◆ Work to be completed ◆
Tally how many lines in the data hold the word "more", and give the result with no other text.

Source records:
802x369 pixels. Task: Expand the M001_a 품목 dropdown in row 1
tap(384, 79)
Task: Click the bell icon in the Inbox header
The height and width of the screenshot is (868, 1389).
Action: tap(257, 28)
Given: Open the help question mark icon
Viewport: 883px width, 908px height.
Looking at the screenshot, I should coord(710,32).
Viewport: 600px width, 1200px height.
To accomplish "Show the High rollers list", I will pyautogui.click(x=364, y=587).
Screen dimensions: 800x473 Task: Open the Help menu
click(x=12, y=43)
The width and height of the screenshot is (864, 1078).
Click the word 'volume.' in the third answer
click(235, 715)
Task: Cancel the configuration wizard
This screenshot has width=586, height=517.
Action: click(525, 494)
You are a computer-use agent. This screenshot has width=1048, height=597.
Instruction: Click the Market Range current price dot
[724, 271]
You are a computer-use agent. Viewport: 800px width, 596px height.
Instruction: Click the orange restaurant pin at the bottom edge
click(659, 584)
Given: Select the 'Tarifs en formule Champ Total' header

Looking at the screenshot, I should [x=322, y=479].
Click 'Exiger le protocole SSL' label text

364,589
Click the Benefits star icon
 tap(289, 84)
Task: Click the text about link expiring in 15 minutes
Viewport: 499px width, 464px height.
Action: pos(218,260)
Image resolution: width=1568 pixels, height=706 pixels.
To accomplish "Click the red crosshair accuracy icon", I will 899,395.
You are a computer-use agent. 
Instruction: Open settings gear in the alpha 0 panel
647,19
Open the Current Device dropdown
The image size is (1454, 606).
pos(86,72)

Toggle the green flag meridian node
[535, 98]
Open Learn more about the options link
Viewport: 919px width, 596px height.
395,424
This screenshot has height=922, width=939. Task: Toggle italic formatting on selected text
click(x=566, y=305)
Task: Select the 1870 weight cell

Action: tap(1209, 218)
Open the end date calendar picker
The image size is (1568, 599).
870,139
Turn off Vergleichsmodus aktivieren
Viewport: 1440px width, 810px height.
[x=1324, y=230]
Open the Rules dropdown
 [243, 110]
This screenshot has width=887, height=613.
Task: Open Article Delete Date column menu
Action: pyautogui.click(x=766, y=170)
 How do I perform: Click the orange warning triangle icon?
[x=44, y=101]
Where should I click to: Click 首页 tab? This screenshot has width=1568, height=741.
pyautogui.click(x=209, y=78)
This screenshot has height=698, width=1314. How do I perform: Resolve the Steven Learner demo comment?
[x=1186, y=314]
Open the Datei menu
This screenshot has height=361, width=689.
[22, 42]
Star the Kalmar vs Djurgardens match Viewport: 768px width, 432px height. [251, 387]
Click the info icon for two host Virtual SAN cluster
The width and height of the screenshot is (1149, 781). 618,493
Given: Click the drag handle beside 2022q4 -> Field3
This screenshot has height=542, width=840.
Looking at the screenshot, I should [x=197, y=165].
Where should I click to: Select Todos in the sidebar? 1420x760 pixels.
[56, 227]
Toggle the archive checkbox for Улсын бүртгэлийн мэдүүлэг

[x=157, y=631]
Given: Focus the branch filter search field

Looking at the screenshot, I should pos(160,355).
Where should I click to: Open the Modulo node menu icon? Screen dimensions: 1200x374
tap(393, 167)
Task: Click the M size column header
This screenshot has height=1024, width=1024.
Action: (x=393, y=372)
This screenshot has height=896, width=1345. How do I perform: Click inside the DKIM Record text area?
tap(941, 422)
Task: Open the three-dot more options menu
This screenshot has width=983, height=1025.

◆ Your solution ◆
2